| MATERIAL PROVIDED |
+===+

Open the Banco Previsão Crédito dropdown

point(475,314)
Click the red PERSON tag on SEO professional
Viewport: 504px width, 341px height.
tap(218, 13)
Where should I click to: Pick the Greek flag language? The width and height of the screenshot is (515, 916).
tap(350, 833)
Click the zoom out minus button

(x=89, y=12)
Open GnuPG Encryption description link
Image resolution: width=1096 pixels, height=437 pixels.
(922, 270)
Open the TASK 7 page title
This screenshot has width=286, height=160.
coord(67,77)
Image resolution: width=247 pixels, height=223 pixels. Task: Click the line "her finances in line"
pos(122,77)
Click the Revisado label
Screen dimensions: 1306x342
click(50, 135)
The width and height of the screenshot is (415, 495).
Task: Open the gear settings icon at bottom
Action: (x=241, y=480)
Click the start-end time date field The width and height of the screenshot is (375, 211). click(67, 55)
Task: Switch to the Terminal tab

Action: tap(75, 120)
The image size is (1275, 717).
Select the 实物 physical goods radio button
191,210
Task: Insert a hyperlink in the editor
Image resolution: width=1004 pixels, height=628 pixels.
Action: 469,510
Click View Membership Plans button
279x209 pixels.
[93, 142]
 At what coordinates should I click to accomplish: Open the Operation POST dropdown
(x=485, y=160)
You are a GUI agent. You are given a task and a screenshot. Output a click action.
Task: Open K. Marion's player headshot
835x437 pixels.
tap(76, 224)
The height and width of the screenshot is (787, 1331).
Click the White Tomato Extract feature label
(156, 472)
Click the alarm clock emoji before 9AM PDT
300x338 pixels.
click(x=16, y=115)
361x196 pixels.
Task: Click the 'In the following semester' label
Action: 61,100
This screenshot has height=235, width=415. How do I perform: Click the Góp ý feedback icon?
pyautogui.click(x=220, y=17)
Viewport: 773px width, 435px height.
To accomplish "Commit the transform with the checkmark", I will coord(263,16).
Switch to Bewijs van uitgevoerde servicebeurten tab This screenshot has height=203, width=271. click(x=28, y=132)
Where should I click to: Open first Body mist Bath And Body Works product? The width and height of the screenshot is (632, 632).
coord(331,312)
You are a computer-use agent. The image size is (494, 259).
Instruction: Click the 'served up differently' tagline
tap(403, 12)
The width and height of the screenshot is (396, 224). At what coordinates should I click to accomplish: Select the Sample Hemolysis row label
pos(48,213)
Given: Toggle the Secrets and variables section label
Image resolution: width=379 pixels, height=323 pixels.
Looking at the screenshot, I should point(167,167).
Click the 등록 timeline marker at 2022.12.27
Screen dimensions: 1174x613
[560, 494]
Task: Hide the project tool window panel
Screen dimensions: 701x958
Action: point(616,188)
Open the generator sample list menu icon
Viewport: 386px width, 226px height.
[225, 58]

+===+

| WHAT IS REQUIRED |
Each line from the top of the material above through the line with "The height and" must be echoed exactly, and no other line.

| OUTPUT FOR THIS EXERCISE |
Open the Banco Previsão Crédito dropdown

point(475,314)
Click the red PERSON tag on SEO professional
Viewport: 504px width, 341px height.
tap(218, 13)
Where should I click to: Pick the Greek flag language? The width and height of the screenshot is (515, 916).
tap(350, 833)
Click the zoom out minus button

(x=89, y=12)
Open GnuPG Encryption description link
Image resolution: width=1096 pixels, height=437 pixels.
(922, 270)
Open the TASK 7 page title
This screenshot has width=286, height=160.
coord(67,77)
Image resolution: width=247 pixels, height=223 pixels. Task: Click the line "her finances in line"
pos(122,77)
Click the Revisado label
Screen dimensions: 1306x342
click(50, 135)
The width and height of the screenshot is (415, 495).
Task: Open the gear settings icon at bottom
Action: (x=241, y=480)
Click the start-end time date field The width and height of the screenshot is (375, 211). click(67, 55)
Task: Switch to the Terminal tab

Action: tap(75, 120)
The image size is (1275, 717).
Select the 实物 physical goods radio button
191,210
Task: Insert a hyperlink in the editor
Image resolution: width=1004 pixels, height=628 pixels.
Action: 469,510
Click View Membership Plans button
279x209 pixels.
[93, 142]
 At what coordinates should I click to accomplish: Open the Operation POST dropdown
(x=485, y=160)
You are a GUI agent. You are given a task and a screenshot. Output a click action.
Task: Open K. Marion's player headshot
835x437 pixels.
tap(76, 224)
The height and width of the screenshot is (787, 1331).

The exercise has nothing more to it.